I must still be a little more sick then I realized, because I have been sleeping a ton. Last night I fell to asleep a little past two, and me being the night owl I am, that is not like me at all.

Jeff got his nipples pierced, which is fun for me because now when he fights me I can smack his booby and win. Yay Erika!!

This other girl Jamie went too, and I got to see her do hers, and she has really nice breasts. A little big for me, they are around a D, but as perky as they can be at that size and with gorgeous nipples.

I dream so strangely... I dream of running, of flying, of nudity. But I am never running from anything, I am never flying away, and I am never bothered by my nakedness. I always feel lost. Lost bothers me. How many years more will I feel lost before I can settle and relax? Before I can get a house and say, This is my home.

My doormat will say Welcome Home.
My hall will say Home is Where the Heart is.
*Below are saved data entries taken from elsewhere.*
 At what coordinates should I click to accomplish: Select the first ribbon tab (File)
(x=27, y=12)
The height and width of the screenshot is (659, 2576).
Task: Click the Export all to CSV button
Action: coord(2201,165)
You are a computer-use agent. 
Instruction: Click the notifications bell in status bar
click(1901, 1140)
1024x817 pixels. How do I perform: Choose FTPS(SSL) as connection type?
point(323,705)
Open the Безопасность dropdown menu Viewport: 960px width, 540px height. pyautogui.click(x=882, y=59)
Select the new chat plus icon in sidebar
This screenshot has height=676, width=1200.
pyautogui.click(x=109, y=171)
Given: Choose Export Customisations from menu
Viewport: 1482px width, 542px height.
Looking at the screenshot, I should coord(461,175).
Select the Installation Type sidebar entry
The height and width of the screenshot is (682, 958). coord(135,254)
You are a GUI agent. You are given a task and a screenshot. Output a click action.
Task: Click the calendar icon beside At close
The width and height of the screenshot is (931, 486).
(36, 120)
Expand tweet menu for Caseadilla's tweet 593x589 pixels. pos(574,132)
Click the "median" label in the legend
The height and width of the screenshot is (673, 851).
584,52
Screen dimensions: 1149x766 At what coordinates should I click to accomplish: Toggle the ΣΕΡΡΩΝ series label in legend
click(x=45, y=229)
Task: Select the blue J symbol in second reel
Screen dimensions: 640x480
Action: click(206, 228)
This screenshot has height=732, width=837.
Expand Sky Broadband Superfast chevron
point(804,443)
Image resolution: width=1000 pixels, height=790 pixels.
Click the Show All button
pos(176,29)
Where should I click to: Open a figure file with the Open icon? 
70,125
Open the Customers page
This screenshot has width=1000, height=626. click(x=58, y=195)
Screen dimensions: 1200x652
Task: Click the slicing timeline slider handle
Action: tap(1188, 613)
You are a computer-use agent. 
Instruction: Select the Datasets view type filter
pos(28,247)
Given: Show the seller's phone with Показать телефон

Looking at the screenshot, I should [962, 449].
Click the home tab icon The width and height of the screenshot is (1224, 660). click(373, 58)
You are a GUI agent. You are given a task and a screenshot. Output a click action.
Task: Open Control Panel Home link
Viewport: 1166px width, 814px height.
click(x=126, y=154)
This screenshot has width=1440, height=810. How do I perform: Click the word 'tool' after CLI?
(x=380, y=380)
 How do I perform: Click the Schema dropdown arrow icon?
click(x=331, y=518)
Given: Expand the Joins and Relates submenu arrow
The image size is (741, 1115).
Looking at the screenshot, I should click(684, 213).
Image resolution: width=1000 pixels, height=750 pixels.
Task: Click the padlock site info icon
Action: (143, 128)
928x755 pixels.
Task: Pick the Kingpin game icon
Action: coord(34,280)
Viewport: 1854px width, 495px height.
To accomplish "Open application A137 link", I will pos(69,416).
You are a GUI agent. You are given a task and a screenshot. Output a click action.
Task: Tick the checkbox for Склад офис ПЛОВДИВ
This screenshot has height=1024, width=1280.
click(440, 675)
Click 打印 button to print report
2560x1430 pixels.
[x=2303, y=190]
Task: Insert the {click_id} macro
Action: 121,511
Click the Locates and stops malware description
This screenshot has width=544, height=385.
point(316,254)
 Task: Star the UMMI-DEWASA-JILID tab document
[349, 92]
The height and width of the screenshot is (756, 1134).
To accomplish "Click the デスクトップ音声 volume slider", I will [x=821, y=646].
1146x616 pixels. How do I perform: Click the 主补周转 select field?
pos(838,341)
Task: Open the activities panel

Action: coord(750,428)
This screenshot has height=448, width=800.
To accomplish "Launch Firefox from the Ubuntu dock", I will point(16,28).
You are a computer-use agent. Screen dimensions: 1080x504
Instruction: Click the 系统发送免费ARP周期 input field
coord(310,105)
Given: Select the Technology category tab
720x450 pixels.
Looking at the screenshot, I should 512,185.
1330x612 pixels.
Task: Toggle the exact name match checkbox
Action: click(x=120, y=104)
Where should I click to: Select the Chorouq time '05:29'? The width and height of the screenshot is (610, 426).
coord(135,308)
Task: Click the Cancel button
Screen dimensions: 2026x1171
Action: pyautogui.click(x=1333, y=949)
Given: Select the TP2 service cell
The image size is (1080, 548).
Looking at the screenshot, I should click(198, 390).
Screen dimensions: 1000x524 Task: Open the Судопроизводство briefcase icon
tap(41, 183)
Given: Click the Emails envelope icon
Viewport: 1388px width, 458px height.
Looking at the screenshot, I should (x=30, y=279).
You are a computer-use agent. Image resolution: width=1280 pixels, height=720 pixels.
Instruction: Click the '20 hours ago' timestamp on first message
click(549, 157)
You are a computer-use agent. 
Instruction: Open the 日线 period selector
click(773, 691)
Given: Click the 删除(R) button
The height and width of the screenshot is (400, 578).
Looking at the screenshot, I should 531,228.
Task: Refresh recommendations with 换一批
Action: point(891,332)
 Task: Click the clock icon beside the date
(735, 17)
I will paint the walls in obscene colors that I cannot do anywhere else. A red dining room, a purple bathroom, a blue guestroom with pinstripes on one wall. And the autographs of everyone who sleeps in it on another. There will be posters on the ceilings, and vines for my kids, because they are such brats and I know that they would love it. Especially Stuka, who likes to inspect strangers from afar.

And I love the way your hand finds mine in our sleep...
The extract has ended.